[Data extracted from a collection]
Content starts
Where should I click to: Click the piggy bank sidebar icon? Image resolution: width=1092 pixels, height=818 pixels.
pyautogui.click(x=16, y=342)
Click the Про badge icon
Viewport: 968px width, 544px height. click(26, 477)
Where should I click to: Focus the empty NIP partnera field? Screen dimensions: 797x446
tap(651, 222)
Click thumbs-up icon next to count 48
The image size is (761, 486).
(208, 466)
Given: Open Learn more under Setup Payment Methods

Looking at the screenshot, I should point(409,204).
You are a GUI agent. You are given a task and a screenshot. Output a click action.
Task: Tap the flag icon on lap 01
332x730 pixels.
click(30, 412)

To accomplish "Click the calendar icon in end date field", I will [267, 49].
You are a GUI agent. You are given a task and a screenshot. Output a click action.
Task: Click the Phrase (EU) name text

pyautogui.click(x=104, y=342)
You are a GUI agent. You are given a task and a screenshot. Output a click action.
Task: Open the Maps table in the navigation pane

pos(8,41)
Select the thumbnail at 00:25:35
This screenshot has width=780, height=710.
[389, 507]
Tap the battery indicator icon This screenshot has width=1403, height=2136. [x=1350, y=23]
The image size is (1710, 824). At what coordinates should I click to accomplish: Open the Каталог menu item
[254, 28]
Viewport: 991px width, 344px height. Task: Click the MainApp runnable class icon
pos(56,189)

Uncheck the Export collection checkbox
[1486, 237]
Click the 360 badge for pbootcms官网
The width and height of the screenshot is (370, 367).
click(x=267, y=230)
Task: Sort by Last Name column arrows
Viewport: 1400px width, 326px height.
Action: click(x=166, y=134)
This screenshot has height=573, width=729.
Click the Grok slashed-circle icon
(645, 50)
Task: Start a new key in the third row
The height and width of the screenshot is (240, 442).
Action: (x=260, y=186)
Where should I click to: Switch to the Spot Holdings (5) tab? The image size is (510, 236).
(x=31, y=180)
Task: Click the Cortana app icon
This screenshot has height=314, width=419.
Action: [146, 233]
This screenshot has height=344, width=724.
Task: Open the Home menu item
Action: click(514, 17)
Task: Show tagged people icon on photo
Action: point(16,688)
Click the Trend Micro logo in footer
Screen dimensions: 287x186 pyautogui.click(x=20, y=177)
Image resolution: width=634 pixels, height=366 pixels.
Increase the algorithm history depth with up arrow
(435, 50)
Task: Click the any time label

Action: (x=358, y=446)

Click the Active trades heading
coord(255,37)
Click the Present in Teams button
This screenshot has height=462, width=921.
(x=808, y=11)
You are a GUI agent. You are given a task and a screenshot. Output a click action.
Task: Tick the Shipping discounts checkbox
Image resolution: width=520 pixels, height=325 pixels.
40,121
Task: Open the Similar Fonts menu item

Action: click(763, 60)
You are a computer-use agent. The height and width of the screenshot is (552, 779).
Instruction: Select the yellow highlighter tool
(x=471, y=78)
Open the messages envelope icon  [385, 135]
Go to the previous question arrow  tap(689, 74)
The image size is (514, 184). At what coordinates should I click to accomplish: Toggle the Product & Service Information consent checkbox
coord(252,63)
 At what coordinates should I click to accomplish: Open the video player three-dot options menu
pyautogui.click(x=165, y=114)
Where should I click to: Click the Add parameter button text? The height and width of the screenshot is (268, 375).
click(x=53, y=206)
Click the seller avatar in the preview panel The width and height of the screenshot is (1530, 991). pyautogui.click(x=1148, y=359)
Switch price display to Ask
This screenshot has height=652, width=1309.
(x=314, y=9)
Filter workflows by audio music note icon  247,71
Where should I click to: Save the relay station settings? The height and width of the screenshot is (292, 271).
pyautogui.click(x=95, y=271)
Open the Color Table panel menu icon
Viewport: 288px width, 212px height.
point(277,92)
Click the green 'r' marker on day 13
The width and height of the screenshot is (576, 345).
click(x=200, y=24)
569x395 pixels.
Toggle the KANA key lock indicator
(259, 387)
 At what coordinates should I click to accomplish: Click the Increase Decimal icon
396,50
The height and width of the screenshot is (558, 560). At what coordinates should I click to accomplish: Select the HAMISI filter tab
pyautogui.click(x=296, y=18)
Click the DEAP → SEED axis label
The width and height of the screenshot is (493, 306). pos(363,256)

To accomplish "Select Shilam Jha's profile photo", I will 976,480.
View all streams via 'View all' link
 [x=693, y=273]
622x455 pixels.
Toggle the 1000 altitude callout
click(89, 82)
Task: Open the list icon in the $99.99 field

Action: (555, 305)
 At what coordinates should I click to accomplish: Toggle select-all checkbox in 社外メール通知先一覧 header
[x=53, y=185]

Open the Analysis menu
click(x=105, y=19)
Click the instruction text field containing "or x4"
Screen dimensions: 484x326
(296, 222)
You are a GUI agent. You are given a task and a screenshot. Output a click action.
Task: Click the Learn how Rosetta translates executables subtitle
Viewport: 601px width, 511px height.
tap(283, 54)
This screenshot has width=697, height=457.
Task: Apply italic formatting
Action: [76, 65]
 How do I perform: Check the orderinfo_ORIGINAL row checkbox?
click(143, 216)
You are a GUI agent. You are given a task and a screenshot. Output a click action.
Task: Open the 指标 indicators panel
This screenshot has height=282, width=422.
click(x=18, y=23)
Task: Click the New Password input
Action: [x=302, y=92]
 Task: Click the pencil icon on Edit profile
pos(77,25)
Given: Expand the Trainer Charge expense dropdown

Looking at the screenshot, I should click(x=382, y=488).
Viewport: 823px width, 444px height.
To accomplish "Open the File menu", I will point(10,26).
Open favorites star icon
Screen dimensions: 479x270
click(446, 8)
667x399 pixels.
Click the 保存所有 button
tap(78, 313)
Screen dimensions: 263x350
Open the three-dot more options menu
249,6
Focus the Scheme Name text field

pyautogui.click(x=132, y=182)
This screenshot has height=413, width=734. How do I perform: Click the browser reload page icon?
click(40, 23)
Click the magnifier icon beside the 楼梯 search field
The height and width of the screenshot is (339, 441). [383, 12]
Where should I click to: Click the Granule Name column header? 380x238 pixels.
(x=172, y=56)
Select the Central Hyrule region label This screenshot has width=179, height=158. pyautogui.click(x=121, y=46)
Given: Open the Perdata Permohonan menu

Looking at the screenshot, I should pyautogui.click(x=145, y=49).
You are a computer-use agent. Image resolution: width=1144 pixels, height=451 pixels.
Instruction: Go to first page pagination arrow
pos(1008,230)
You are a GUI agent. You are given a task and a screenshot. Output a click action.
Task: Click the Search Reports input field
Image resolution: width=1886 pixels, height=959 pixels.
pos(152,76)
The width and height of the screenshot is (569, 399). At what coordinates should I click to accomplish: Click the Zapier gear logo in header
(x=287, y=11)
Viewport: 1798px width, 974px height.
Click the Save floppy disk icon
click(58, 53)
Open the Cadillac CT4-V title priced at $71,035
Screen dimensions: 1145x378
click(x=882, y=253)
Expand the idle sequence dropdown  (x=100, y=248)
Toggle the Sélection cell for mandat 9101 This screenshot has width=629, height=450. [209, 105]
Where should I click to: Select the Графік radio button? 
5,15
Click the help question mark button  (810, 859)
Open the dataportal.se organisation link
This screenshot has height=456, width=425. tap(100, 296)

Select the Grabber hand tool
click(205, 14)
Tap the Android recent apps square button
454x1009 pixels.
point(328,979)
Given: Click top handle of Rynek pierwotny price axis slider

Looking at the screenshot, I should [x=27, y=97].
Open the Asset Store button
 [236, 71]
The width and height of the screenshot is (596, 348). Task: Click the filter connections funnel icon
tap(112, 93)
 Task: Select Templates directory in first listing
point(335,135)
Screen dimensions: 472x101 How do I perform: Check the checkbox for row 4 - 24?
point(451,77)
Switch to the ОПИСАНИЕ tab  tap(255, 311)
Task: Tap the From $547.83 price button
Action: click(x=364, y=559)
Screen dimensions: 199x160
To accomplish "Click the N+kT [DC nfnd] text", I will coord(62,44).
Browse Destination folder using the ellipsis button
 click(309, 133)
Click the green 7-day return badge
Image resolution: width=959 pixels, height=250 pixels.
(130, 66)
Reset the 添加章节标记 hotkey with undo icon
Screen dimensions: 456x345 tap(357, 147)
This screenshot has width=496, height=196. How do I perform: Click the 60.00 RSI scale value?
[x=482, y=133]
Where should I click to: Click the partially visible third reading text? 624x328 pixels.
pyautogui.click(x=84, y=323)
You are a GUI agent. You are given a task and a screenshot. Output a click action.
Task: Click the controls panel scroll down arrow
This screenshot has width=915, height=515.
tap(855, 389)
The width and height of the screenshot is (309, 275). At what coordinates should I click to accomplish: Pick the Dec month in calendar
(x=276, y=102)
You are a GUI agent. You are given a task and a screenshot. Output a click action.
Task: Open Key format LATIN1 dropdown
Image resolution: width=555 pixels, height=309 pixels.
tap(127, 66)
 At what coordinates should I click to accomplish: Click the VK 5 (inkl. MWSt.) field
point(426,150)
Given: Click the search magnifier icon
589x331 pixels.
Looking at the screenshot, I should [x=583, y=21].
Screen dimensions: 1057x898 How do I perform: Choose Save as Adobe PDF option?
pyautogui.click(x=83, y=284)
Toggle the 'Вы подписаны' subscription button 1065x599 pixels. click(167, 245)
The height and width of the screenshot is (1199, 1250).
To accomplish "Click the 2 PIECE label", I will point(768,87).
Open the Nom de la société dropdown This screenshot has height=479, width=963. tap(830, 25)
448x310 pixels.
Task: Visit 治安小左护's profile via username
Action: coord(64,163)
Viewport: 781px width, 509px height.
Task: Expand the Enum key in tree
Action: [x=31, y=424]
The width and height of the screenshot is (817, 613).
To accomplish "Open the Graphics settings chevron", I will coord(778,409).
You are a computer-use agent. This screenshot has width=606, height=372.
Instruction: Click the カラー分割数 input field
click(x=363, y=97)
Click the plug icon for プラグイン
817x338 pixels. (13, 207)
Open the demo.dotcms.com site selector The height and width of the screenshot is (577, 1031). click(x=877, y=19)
Content ends
Task prompt:
Quote the data above from the line containing "Toggle the 1000 altitude callout" to the line containing "Task: Click the Learn", inclusive, and stop.

Task response:
Toggle the 1000 altitude callout
click(89, 82)
Task: Open the list icon in the $99.99 field

Action: (555, 305)
 At what coordinates should I click to accomplish: Toggle select-all checkbox in 社外メール通知先一覧 header
[x=53, y=185]

Open the Analysis menu
click(x=105, y=19)
Click the instruction text field containing "or x4"
Screen dimensions: 484x326
(296, 222)
You are a GUI agent. You are given a task and a screenshot. Output a click action.
Task: Click the Learn how Rosetta translates executables subtitle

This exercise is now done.